- [Input records]:
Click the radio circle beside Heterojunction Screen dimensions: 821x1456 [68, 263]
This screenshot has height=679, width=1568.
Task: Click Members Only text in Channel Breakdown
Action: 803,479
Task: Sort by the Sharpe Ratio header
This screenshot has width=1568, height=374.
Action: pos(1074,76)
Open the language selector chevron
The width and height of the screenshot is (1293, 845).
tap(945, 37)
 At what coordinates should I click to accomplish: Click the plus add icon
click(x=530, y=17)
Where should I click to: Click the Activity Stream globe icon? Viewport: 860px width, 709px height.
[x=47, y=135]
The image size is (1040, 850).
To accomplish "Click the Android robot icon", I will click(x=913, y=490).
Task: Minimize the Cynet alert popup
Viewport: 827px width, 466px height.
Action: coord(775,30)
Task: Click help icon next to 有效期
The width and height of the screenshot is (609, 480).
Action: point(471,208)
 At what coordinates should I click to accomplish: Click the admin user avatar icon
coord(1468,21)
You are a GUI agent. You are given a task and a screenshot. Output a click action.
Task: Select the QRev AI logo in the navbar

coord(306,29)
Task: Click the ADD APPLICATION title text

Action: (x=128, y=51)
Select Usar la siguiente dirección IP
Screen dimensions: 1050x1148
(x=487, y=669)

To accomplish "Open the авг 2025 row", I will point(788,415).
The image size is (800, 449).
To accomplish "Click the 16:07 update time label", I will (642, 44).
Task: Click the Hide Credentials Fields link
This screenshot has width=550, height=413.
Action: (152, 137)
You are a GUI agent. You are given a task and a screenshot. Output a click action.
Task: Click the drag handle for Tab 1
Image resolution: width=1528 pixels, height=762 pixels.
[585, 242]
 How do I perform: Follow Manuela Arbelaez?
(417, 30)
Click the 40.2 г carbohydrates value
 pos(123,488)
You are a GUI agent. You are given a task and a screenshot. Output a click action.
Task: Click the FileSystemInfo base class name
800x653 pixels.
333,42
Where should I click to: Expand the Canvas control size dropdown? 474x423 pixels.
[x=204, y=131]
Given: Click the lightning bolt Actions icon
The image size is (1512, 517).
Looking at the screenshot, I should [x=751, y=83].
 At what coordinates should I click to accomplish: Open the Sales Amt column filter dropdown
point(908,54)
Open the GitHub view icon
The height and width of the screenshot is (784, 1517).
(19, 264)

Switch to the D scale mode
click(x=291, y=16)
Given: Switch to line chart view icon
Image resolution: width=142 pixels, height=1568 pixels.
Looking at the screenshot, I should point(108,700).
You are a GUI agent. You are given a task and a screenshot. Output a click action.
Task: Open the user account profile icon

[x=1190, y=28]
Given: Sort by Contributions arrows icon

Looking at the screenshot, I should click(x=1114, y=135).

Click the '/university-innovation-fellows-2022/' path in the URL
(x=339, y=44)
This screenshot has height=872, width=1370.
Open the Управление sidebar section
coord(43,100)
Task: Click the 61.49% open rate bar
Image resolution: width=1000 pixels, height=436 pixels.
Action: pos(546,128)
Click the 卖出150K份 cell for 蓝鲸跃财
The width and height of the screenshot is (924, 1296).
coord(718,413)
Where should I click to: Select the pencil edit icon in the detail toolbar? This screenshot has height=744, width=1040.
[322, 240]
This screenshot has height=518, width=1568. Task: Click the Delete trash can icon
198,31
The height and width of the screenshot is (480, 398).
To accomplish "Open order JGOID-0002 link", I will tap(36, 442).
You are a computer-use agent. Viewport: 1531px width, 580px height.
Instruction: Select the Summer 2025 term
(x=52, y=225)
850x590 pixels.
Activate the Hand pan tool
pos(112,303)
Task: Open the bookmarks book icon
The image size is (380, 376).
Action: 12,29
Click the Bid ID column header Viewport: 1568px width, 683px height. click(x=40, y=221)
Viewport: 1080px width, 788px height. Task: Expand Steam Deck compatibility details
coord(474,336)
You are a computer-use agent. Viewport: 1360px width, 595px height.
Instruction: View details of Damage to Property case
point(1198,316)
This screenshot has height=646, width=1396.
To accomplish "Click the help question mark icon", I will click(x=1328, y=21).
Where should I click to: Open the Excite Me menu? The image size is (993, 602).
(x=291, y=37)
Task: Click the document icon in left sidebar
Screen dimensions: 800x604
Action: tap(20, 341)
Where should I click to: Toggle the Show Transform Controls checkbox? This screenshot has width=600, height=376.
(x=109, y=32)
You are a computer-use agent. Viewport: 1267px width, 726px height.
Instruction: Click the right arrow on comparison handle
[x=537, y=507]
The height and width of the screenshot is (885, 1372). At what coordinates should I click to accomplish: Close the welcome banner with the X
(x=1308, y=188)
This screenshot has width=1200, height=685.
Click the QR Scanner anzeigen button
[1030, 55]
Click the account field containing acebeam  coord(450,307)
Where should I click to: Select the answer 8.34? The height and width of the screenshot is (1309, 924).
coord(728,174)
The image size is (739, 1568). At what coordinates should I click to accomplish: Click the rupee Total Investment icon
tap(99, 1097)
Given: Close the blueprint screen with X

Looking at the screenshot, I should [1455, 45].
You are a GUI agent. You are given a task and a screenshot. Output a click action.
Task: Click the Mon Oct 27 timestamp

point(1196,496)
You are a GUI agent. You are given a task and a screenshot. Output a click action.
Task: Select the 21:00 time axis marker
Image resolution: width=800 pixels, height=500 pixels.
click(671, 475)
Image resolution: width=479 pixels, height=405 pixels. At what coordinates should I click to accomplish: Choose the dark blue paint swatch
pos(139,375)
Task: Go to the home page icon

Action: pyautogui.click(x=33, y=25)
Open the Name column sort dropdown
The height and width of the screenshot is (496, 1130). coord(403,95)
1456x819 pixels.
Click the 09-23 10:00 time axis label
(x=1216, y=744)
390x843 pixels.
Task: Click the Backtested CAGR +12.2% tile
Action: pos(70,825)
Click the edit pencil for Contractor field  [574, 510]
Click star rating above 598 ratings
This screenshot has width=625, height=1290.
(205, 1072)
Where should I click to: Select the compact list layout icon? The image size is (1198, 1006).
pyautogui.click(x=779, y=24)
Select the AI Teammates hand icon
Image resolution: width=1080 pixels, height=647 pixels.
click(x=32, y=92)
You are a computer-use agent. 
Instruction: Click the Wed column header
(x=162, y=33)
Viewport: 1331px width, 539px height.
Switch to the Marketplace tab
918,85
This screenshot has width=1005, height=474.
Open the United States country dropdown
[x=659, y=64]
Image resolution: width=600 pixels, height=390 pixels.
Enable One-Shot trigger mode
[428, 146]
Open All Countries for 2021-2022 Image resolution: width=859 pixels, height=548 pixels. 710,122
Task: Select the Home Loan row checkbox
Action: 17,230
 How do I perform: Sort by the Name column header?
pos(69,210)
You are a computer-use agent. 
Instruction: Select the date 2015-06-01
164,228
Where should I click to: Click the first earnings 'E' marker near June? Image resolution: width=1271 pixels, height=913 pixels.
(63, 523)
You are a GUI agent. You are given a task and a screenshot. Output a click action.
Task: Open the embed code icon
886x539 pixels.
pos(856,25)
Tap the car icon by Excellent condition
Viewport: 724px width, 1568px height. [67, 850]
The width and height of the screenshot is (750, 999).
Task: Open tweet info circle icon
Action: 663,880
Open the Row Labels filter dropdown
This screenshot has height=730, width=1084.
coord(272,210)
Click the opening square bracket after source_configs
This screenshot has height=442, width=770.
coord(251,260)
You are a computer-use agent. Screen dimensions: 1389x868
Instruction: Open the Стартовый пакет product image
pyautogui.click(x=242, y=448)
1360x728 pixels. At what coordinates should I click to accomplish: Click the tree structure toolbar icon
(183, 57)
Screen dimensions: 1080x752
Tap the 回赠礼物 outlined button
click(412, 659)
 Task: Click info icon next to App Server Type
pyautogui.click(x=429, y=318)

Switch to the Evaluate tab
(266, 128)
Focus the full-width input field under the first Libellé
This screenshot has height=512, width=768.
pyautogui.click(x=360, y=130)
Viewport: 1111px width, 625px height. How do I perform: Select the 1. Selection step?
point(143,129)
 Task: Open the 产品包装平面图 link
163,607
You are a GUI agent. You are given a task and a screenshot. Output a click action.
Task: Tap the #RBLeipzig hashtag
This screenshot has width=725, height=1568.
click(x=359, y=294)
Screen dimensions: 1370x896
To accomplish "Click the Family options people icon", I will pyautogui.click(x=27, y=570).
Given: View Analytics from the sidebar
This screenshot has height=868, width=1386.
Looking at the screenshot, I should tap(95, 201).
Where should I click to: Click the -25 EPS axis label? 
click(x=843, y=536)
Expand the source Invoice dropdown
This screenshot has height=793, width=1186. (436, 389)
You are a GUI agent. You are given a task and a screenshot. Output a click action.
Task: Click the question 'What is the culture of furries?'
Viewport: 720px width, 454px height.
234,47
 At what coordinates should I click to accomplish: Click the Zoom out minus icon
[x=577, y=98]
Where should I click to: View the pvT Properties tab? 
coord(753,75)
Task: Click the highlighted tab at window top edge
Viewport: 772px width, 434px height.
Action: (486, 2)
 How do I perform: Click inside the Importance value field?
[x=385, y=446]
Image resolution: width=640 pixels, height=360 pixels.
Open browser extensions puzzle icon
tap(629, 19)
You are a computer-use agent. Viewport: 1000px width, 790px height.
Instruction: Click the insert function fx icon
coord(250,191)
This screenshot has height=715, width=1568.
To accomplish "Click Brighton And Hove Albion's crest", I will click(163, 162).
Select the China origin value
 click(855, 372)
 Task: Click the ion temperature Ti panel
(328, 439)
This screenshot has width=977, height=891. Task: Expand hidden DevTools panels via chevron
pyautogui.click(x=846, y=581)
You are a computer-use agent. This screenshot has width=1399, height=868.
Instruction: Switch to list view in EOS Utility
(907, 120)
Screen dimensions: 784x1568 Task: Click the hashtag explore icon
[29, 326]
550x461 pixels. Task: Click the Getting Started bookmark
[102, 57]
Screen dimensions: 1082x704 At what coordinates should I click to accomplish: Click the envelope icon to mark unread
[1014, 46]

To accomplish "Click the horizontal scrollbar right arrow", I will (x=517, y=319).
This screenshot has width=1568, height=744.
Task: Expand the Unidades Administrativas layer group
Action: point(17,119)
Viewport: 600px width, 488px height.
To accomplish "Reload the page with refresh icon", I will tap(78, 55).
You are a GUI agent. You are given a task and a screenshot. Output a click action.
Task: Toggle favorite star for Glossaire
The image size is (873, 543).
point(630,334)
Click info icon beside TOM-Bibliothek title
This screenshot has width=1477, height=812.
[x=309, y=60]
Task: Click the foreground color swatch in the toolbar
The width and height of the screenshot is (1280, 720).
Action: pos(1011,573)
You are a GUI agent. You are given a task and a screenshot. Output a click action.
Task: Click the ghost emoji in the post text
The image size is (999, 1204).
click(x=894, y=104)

- [What to produce]: Provide the number of lines in the entries above on which the string "question" is found, and no other text.

- [Answer box]: 2